I've been remembering adopting my first cat at the SPCA. To take her home I had to sign a paper saying that I would not let her go outside. I was not comfortable with this, but, having already chosen a sweet little kitten who was not going to survive much longer at the shelter, was not about to leave without her! The shelter volunteer explained the rule to me, saying that cats who go outside don't live as long as indoor cats.
I guiltily signed the paper, knowing that my new cat would go outside. This was years before I had children, but I remember thinking the same thing was probably true about kids. If we never let them outside they might live longer, but who would want that kind of life for them?

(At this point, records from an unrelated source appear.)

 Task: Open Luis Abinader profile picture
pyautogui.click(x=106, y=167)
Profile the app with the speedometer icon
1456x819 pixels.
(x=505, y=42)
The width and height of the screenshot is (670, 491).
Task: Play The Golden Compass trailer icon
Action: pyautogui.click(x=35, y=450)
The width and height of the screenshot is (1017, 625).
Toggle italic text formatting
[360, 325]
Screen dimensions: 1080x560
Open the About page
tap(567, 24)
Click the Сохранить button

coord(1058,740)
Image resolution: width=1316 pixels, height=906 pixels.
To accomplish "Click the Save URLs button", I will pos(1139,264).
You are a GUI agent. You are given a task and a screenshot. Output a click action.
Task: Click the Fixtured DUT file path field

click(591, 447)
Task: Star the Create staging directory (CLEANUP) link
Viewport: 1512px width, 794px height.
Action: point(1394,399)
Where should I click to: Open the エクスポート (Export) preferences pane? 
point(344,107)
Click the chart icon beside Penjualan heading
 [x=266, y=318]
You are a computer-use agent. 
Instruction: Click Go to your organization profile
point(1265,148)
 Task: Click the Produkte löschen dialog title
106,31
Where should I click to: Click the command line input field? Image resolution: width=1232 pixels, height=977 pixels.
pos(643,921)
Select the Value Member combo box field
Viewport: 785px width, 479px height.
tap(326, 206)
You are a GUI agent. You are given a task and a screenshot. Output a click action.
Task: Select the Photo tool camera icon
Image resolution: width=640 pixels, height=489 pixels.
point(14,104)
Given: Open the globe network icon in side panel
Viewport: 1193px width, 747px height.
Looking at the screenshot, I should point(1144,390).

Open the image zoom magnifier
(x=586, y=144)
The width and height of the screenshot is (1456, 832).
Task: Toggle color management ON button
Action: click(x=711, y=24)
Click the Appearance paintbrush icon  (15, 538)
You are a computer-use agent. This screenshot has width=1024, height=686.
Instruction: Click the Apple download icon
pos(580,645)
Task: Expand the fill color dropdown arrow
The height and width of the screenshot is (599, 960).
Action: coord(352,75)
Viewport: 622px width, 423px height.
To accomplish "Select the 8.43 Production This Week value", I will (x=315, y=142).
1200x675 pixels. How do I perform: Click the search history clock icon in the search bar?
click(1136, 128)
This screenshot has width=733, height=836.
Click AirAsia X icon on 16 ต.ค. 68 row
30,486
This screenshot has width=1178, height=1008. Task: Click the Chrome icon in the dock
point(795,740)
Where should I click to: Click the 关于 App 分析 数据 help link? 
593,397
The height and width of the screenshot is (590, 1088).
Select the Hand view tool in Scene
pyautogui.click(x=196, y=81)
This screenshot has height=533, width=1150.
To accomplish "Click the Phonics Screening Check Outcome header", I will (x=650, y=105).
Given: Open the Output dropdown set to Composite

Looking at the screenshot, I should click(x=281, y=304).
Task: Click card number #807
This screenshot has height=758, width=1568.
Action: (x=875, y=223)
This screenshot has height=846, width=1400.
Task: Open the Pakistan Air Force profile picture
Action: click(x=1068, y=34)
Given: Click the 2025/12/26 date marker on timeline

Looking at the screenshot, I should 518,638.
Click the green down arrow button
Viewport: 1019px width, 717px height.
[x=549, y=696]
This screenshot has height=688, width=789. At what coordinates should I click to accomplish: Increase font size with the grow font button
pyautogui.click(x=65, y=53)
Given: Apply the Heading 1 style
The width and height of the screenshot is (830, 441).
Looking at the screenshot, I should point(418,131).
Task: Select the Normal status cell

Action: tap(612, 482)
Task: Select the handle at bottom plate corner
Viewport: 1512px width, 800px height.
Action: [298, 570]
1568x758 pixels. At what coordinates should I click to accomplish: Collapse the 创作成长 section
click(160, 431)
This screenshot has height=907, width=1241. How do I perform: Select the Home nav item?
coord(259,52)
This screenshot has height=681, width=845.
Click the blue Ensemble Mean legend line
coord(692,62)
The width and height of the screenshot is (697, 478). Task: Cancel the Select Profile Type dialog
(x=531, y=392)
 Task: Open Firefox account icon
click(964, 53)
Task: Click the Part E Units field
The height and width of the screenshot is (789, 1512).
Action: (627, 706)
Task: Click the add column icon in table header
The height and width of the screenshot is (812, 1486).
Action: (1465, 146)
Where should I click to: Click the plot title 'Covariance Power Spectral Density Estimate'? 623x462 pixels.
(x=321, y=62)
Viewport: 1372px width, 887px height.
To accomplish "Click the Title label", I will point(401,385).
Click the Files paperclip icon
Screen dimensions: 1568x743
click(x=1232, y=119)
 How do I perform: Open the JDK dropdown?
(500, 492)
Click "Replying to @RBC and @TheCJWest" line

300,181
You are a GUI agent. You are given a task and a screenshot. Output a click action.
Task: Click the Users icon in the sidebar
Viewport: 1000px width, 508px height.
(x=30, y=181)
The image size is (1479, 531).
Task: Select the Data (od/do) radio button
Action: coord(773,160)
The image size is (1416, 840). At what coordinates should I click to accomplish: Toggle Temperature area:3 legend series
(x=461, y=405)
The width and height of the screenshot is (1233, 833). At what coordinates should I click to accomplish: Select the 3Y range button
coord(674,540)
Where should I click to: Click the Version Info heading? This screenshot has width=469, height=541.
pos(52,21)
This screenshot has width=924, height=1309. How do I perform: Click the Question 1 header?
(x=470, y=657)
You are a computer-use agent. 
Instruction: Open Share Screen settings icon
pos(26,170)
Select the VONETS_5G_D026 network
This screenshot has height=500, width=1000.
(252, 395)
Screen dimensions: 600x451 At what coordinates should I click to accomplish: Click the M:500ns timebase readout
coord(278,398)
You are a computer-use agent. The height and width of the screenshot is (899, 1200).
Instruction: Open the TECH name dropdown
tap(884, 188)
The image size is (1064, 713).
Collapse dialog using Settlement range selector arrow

As a mom, I've remembered this story, but it isn't as easy for me to let my kids take risks as it was with my cat! Part of me wants them to stay in, to be safe. and to be careful. I want to know where they are and what they're doing. That's attachment. Fear of losing them or having to see them be hurt. Love is allowing them to live, to go outside and brave the sometimes dangerous world of friendships, driving, parties, even homework and school performance.
I know people who monitor every assignment their kids are given, and who use their child's cell phone to trace their movements. I've never gone that far, but do recognize the attachment in me that is similar. The work of parenting is to love them enough to let them grow through real and even hard experience. To be available again and again, supporting them as they integrate their experiences. To trust the life energy/soul presence in them that leads them to experiences they need and want. To know that they will make mistakes, but those mistakes may be the very ones they need to make as they learn to be fully alive and awake.
Lately, I've been quieting the part of myself that tries to tell my kids to 'be safe' and 'be careful' each time they go out. Instead, I'm saying 'have fun,' and 'I love you.'
As a mom (to 2 teenage sons), wife, and person in the world, I have been on a long imperfect journey. I have made many mistakes, but with mindfulness, emotional reflection, and lots of support I have learned enormously from those mistakes.